Ni Albert Dauzat, ni Ernest Nègre n'ont traité ce toponyme, sans doute n'avaient-ils aucune solution vraisemblable à proposer. Seul François de Beaurepaire se contente-t-il de préciser que l'origine en est inconnue, il considère la latinisation Venabula, d'après venabulus « pieu » comme fantaisiste[2]. Même chose chez René Lepelley qui qualifie le sens d'« obscur »[3].
Géographie [modifier]
Venables est situé à l'extrême pointe nord du plateau de Madrie. Le village est construit sur un belvédère dont le point culminant se situe à 124 mètres d'altitude. Le site domine le méandre que forme la Seine.
Hameaux : La Mare sous Venables, La Rive, Lormais, Le Moulin à Vent, Le Val d'Ailly, et Fontaine la Verte.
Histoire [modifier]
Les origines du village remontent certainement à la Préhistoire par l'occupation des lieux aux environs de 7000 ans avant JC par des tribus nomades.

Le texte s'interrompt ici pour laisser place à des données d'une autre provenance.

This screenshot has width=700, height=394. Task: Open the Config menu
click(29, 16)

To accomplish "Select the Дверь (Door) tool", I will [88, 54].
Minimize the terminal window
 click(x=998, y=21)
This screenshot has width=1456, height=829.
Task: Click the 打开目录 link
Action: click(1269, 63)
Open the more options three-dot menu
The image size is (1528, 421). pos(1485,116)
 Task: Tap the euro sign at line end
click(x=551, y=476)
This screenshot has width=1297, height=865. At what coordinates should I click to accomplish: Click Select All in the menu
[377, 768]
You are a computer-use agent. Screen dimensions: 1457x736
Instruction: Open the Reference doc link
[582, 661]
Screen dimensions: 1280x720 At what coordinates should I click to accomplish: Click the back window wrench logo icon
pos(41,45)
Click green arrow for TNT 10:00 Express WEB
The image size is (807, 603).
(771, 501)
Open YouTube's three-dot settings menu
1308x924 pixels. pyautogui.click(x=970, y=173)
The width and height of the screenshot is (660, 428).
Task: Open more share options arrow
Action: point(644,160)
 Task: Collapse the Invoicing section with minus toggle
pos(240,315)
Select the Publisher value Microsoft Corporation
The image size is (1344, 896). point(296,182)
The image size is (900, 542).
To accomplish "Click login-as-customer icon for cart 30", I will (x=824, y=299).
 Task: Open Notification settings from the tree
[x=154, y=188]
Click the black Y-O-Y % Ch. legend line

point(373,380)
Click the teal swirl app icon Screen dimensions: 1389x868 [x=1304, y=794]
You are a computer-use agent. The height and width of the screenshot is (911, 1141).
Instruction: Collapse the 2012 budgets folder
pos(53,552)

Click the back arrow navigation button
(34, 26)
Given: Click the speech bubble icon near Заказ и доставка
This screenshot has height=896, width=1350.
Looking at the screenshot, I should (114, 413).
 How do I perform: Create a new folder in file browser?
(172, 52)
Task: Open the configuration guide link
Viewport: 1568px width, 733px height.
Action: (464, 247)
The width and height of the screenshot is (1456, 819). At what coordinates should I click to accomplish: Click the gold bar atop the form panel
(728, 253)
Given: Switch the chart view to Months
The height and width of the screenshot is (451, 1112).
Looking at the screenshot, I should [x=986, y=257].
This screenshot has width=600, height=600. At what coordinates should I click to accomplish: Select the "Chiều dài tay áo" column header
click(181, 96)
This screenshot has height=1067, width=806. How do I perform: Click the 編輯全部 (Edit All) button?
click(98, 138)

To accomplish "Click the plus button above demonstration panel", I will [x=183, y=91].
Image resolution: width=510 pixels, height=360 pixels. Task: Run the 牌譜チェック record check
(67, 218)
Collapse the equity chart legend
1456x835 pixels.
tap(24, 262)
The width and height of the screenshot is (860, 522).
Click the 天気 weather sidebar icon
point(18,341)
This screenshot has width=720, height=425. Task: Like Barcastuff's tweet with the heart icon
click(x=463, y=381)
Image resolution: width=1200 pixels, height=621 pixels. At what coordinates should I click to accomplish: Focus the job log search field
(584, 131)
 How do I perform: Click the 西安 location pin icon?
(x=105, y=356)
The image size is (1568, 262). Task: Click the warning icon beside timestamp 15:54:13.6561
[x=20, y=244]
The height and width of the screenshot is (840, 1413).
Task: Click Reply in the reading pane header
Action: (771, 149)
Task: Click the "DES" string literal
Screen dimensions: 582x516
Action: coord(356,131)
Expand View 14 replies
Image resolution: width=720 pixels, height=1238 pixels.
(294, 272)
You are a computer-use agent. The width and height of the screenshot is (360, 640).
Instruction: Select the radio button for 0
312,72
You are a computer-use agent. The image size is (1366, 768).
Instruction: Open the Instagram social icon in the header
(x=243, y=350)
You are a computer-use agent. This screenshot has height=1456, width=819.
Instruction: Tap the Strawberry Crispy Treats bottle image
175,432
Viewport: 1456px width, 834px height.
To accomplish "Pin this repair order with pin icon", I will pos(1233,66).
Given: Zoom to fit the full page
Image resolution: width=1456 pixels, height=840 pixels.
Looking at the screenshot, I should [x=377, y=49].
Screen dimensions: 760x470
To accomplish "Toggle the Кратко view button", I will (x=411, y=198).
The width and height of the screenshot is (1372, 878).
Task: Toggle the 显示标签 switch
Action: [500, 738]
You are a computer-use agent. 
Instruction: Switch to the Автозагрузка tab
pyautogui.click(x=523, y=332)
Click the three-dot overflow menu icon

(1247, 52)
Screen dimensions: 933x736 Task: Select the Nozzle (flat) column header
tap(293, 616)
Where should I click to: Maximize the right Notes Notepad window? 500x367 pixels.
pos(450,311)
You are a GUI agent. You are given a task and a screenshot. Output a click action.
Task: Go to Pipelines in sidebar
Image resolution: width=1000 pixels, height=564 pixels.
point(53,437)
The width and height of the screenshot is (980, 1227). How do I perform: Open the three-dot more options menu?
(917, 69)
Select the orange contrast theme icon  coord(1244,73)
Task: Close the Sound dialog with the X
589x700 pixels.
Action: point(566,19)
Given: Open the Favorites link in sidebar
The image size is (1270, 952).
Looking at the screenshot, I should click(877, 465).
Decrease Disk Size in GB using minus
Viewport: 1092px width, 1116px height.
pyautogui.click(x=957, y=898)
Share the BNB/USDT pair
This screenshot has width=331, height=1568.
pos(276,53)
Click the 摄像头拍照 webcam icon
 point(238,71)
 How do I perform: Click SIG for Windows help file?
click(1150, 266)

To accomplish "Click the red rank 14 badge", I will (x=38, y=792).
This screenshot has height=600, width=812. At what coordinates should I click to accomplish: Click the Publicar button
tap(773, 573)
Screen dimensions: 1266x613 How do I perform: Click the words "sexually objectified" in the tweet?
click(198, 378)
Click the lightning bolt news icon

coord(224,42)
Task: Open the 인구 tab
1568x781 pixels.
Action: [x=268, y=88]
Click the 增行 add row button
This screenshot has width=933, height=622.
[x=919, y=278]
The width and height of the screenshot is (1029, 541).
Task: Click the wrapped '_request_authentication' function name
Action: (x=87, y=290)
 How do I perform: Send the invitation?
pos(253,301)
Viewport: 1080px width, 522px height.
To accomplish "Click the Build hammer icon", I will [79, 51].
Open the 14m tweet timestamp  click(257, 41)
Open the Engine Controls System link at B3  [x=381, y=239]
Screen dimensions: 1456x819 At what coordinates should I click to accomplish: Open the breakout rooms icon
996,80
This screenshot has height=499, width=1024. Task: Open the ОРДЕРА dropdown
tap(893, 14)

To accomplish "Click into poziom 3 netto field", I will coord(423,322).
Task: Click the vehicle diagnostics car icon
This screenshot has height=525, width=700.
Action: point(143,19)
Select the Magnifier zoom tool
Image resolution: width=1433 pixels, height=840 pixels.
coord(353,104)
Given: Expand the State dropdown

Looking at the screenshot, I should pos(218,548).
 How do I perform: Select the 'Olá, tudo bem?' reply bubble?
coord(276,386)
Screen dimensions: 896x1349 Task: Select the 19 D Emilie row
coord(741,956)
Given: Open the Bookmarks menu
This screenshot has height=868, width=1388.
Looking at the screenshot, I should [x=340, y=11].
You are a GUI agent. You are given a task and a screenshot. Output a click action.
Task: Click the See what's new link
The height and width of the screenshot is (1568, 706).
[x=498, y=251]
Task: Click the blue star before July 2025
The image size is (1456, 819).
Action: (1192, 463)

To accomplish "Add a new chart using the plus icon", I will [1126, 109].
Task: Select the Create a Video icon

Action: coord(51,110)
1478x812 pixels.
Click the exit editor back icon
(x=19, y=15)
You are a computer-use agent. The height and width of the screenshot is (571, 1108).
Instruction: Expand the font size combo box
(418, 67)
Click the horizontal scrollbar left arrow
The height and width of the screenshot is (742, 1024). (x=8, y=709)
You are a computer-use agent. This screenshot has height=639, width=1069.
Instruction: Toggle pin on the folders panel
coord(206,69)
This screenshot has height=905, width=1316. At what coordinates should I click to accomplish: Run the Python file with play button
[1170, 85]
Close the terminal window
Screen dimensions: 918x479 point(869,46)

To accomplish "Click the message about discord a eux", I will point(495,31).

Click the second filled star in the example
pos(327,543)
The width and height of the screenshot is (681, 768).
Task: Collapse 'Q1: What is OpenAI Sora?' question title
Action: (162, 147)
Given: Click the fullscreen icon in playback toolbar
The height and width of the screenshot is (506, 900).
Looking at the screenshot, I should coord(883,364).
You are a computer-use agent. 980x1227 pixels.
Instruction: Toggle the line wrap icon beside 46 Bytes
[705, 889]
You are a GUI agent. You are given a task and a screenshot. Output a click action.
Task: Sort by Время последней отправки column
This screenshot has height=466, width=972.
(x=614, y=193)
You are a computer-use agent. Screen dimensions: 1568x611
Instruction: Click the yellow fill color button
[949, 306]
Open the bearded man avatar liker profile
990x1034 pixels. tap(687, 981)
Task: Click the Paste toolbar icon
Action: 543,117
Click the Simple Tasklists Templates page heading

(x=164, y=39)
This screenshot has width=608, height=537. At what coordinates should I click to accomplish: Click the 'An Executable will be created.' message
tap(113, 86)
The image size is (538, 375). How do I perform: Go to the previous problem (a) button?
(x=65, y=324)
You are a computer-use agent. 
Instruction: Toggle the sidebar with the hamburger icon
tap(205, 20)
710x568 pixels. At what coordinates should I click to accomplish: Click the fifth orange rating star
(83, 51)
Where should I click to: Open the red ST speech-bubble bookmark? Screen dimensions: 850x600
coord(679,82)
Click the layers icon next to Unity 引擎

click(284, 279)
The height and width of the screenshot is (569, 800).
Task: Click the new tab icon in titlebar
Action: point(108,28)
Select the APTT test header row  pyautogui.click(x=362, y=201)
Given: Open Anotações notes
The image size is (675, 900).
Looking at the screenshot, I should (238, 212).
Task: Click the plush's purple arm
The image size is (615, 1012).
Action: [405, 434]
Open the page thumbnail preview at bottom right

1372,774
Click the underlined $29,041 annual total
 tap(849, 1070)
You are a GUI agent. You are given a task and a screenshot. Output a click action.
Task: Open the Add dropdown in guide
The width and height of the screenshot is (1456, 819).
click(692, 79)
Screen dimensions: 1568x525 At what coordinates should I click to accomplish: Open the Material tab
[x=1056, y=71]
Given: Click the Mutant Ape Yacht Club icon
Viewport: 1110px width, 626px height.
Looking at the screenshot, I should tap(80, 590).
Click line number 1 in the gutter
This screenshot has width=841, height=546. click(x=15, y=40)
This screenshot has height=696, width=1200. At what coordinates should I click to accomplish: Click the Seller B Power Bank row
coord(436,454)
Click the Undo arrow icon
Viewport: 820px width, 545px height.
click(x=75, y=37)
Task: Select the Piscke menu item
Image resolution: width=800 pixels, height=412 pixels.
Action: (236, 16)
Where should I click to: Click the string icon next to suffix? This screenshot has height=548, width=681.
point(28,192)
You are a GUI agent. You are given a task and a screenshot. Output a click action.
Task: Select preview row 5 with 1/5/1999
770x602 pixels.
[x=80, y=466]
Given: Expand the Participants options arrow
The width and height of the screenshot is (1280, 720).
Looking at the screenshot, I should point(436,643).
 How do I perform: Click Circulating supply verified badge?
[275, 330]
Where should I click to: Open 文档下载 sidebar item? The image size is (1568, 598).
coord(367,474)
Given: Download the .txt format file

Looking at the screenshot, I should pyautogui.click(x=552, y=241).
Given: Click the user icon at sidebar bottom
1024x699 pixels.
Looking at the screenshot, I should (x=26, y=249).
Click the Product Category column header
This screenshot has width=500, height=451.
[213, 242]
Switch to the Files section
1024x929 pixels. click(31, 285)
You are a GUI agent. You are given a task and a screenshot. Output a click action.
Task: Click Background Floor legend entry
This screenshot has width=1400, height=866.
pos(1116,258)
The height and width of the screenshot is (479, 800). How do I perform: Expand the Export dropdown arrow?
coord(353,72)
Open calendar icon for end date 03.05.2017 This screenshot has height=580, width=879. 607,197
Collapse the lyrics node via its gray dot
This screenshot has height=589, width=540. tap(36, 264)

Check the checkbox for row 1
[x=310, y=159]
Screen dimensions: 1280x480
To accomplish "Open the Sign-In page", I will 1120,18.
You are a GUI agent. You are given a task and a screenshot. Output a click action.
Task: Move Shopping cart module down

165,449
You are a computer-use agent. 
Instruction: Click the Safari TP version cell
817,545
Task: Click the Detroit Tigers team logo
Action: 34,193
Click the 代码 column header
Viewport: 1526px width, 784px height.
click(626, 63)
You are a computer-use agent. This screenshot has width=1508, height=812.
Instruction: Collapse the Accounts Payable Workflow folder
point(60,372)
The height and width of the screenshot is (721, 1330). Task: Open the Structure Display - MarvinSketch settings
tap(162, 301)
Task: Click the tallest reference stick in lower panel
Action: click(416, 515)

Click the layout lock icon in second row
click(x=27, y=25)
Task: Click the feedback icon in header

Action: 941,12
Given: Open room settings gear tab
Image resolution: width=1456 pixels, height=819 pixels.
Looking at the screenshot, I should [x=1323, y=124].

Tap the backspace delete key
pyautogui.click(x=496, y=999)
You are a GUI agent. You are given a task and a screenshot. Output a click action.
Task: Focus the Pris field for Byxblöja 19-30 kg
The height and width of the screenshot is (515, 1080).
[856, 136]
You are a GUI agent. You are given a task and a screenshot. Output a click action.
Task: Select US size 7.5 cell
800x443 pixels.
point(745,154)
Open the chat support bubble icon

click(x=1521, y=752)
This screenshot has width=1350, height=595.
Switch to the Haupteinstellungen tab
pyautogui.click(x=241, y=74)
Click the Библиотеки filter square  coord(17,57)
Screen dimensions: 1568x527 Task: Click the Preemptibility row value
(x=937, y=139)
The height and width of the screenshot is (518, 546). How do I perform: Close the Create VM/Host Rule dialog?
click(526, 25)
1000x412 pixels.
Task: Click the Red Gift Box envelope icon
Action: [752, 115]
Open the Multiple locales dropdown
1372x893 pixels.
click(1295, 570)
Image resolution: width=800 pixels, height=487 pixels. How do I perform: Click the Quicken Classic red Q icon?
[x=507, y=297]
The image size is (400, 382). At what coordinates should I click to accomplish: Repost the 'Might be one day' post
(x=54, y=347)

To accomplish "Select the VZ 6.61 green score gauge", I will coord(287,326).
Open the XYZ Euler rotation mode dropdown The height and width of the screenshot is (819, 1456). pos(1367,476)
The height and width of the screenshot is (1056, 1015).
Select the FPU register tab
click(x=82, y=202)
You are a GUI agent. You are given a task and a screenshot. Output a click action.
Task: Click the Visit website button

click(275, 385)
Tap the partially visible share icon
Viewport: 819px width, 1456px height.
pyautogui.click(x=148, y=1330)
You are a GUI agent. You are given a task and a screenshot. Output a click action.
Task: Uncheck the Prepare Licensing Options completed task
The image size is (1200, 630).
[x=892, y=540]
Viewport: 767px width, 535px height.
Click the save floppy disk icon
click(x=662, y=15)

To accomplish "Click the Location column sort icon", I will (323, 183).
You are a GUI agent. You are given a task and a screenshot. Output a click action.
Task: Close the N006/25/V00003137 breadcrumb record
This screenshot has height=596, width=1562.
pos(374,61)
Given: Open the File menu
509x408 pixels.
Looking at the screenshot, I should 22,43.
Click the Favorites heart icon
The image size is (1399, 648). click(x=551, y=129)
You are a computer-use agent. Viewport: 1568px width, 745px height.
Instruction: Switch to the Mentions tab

À l'époque gallo-romaine, le lieu connut un essor dû au passage d'une voie reliant le Neubourg au sud-ouest et les Andelys au nord-est et qui devait rejoindre la grande voie de circulation romaine reliant Lutèce (Paris) à Rotomagus (Rouen).
- 1055 : le fief de Venables, qui appartenait à l'évêque de Beauvais, devint vacant à la mort de Mauger de Venables. L'évêque offrit les terres de Venables à son neveu Gilbert que l'on dit fils du comte de Blois et de Chartres. Ce jeune seigneur né entre 1030 et 1035 passera peu de temps sur ses terres. A l'appel de Guillaume duc de Normandie il s'enrôlera en 1066 dans l'ost normande en compagnie de Guillaume et Hugues de la Mare petits seigneurs de l'actuel hameau. Pour leurs bons et loyaux services et suivant les promesses du duc ils seront dotés de terres, dans le comté du Cheshire attribué à Hugues d'Avranches. Gilbert y fera souche et deviendra premier baron de Kinderton. Hugues dont le frère Guillaume meurt durant la Bataille de Hastings, sera nommé Hugh of Delamere. La paroisse regroupant les quatre fiefs de Venables, La Mare, Fontaine-la-Verte et la Rive date de cette époque.
- Au XVIIIe siècle, le vignoble se développe et des cultures en espaliers sont implantées sur le versant sud des coteaux de la Seine.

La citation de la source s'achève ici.